◆ **Required action**
Once you reach the line that contains "Task: Open the hamburger navigation menu", retype it and every line after it exactly, ending with the last line of the entries.

(Items from a dataset)
───

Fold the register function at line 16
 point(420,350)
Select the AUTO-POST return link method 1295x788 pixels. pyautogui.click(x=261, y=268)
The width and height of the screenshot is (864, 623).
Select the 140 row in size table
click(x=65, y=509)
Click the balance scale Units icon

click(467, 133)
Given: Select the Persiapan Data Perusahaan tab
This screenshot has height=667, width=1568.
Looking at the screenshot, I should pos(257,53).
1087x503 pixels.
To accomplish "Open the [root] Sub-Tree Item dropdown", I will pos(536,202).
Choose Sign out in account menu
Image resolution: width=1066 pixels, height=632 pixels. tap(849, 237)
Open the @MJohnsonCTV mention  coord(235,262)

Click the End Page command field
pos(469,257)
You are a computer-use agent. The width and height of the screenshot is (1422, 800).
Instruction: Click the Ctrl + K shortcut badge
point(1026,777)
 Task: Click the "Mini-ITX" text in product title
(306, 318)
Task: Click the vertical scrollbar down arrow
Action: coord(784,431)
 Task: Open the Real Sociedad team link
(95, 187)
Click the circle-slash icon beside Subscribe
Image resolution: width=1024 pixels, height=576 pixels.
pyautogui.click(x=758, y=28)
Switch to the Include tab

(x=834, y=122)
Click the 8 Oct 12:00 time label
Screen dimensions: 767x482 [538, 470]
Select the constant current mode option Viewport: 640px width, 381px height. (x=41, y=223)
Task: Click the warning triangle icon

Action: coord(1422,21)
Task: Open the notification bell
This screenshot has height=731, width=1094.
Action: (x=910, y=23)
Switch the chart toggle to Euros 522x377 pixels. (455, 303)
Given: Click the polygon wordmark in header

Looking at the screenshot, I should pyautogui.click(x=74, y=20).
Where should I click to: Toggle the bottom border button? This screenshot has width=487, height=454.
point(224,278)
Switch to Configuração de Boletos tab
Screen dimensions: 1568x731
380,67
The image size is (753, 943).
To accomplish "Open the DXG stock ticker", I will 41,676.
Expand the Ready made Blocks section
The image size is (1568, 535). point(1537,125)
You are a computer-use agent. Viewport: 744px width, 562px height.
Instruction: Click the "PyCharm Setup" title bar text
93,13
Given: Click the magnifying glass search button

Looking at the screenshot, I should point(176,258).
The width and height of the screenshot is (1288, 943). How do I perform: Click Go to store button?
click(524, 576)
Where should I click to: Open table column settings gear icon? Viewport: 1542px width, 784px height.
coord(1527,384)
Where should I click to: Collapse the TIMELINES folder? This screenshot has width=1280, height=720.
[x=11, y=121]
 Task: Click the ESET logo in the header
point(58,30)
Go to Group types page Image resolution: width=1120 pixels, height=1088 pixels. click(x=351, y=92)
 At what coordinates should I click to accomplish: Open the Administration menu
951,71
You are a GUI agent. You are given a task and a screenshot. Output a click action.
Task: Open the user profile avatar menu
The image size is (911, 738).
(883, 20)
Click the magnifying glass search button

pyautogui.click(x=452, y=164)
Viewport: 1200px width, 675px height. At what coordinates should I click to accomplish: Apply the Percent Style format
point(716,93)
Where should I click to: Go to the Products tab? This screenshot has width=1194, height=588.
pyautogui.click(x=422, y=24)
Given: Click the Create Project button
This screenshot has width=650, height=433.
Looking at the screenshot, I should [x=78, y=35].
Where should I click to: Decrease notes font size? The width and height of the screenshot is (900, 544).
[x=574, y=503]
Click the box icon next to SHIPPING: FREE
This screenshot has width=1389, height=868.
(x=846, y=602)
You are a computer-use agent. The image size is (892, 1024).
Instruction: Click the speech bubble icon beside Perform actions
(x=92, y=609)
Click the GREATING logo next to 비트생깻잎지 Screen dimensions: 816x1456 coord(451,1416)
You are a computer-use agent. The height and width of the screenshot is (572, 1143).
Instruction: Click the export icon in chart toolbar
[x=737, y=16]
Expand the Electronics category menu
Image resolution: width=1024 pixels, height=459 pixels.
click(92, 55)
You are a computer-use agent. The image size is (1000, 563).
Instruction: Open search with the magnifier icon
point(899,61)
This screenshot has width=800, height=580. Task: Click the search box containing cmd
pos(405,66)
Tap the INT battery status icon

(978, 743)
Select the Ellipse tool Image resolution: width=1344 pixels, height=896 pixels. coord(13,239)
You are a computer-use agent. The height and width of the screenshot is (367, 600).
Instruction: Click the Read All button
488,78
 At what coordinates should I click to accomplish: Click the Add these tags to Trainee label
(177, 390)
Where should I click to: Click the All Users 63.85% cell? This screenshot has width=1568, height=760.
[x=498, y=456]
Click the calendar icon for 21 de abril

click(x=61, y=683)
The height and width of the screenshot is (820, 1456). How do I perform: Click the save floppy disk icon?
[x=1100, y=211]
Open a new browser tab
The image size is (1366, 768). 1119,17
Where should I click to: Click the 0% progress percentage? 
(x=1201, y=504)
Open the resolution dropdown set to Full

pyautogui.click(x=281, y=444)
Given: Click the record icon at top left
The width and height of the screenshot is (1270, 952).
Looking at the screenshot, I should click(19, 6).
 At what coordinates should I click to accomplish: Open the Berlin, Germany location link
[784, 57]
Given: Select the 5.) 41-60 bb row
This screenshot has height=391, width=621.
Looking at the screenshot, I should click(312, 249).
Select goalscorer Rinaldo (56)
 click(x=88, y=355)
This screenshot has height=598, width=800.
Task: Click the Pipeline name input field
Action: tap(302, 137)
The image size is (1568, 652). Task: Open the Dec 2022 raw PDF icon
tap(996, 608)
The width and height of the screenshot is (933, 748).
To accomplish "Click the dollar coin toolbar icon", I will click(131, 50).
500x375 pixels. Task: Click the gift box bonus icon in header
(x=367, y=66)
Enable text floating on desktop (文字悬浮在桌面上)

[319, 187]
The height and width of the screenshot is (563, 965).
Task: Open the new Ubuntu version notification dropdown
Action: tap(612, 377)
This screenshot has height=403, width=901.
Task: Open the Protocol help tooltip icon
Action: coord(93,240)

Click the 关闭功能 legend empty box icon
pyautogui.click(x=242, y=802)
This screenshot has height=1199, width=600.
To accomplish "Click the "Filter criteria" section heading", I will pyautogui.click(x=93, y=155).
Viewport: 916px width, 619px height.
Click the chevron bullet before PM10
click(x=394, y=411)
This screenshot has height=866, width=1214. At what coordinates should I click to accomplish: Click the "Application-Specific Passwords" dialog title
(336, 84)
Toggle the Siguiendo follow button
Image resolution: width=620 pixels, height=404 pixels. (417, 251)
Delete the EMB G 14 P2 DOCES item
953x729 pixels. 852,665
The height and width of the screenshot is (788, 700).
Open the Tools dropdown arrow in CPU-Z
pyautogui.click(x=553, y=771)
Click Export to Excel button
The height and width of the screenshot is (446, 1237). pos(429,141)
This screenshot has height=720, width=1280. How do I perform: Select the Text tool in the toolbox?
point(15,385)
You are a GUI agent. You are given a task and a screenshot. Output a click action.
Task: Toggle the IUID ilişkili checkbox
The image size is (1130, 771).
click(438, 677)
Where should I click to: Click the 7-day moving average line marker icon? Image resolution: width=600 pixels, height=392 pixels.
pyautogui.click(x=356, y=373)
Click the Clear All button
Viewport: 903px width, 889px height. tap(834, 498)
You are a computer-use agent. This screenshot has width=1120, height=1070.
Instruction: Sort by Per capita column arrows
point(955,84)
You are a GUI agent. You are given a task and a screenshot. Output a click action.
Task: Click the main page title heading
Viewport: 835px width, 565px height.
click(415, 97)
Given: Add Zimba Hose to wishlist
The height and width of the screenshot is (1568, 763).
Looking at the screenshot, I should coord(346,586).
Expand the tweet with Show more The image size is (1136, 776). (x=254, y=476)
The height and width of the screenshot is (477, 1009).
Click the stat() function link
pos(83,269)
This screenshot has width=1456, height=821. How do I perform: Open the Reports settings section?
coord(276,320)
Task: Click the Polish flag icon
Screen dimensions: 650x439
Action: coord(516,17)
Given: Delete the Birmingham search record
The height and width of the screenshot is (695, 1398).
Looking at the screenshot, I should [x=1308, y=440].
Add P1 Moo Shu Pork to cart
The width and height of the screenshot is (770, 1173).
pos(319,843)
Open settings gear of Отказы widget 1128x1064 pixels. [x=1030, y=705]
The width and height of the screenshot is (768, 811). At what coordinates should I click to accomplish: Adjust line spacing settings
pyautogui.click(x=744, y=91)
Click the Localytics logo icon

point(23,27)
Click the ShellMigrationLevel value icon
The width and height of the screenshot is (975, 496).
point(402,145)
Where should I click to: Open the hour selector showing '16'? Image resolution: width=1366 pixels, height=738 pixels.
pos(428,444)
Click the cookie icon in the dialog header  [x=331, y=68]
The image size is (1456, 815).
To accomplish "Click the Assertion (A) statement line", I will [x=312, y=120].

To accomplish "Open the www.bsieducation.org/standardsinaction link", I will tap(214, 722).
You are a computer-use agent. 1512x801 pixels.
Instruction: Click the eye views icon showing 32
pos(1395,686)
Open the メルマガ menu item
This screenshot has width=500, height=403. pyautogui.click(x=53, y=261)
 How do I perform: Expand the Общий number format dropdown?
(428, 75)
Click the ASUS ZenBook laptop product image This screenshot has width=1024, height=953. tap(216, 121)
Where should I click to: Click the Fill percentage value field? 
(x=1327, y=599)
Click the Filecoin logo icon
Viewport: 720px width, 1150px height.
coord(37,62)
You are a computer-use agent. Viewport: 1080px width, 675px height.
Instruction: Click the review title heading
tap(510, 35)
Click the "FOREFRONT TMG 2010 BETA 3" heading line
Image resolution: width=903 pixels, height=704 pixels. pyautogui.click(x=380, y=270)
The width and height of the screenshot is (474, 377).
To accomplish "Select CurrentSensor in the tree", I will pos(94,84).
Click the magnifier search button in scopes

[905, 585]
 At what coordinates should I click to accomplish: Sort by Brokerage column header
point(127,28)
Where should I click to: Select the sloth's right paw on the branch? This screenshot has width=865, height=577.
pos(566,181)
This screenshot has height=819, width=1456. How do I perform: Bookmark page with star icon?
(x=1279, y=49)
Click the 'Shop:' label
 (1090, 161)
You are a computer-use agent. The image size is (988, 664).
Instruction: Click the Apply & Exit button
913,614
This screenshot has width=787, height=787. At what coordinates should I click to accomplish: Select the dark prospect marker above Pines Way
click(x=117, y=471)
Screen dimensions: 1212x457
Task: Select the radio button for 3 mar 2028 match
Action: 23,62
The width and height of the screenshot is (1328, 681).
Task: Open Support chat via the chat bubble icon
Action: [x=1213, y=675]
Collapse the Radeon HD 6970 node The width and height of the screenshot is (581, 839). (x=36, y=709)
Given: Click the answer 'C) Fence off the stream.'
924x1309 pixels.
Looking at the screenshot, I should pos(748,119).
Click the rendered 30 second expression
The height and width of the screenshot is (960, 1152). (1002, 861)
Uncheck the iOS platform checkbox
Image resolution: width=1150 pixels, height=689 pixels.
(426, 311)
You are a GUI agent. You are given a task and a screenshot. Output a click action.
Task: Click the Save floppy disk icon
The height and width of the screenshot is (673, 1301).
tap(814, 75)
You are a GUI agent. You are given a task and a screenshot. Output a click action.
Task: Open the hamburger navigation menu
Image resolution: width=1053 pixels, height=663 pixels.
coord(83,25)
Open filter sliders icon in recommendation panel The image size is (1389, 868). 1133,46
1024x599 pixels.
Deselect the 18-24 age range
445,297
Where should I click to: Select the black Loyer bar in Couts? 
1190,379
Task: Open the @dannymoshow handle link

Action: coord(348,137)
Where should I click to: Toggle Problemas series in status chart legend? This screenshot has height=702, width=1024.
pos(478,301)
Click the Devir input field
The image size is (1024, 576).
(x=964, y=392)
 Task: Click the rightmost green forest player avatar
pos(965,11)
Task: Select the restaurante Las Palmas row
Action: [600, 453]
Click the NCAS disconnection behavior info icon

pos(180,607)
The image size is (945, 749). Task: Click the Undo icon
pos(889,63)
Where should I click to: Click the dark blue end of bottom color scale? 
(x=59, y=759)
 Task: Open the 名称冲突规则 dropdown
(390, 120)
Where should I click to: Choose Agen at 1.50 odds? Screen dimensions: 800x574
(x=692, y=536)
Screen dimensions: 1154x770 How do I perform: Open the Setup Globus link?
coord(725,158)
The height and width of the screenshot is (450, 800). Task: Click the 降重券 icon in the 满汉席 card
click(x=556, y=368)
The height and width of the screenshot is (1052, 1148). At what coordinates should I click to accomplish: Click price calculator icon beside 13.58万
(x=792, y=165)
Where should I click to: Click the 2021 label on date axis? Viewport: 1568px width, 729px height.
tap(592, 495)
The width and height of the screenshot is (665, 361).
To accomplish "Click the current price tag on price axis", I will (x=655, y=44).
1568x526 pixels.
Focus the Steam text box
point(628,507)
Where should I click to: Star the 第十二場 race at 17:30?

───

◆ **Answer for this exercise**
Task: Open the hamburger navigation menu
Image resolution: width=1053 pixels, height=663 pixels.
coord(83,25)
Open filter sliders icon in recommendation panel The image size is (1389, 868). 1133,46
1024x599 pixels.
Deselect the 18-24 age range
445,297
Where should I click to: Select the black Loyer bar in Couts? 
1190,379
Task: Open the @dannymoshow handle link

Action: coord(348,137)
Where should I click to: Toggle Problemas series in status chart legend? This screenshot has height=702, width=1024.
pos(478,301)
Click the Devir input field
The image size is (1024, 576).
(x=964, y=392)
 Task: Click the rightmost green forest player avatar
pos(965,11)
Task: Select the restaurante Las Palmas row
Action: [600, 453]
Click the NCAS disconnection behavior info icon

pos(180,607)
The image size is (945, 749). Task: Click the Undo icon
pos(889,63)
Where should I click to: Click the dark blue end of bottom color scale? 
(x=59, y=759)
 Task: Open the 名称冲突规则 dropdown
(390, 120)
Where should I click to: Choose Agen at 1.50 odds? Screen dimensions: 800x574
(x=692, y=536)
Screen dimensions: 1154x770 How do I perform: Open the Setup Globus link?
coord(725,158)
The height and width of the screenshot is (450, 800). Task: Click the 降重券 icon in the 满汉席 card
click(x=556, y=368)
The height and width of the screenshot is (1052, 1148). At what coordinates should I click to accomplish: Click price calculator icon beside 13.58万
(x=792, y=165)
Where should I click to: Click the 2021 label on date axis? Viewport: 1568px width, 729px height.
tap(592, 495)
The width and height of the screenshot is (665, 361).
To accomplish "Click the current price tag on price axis", I will (x=655, y=44).
1568x526 pixels.
Focus the Steam text box
point(628,507)
Where should I click to: Star the 第十二場 race at 17:30?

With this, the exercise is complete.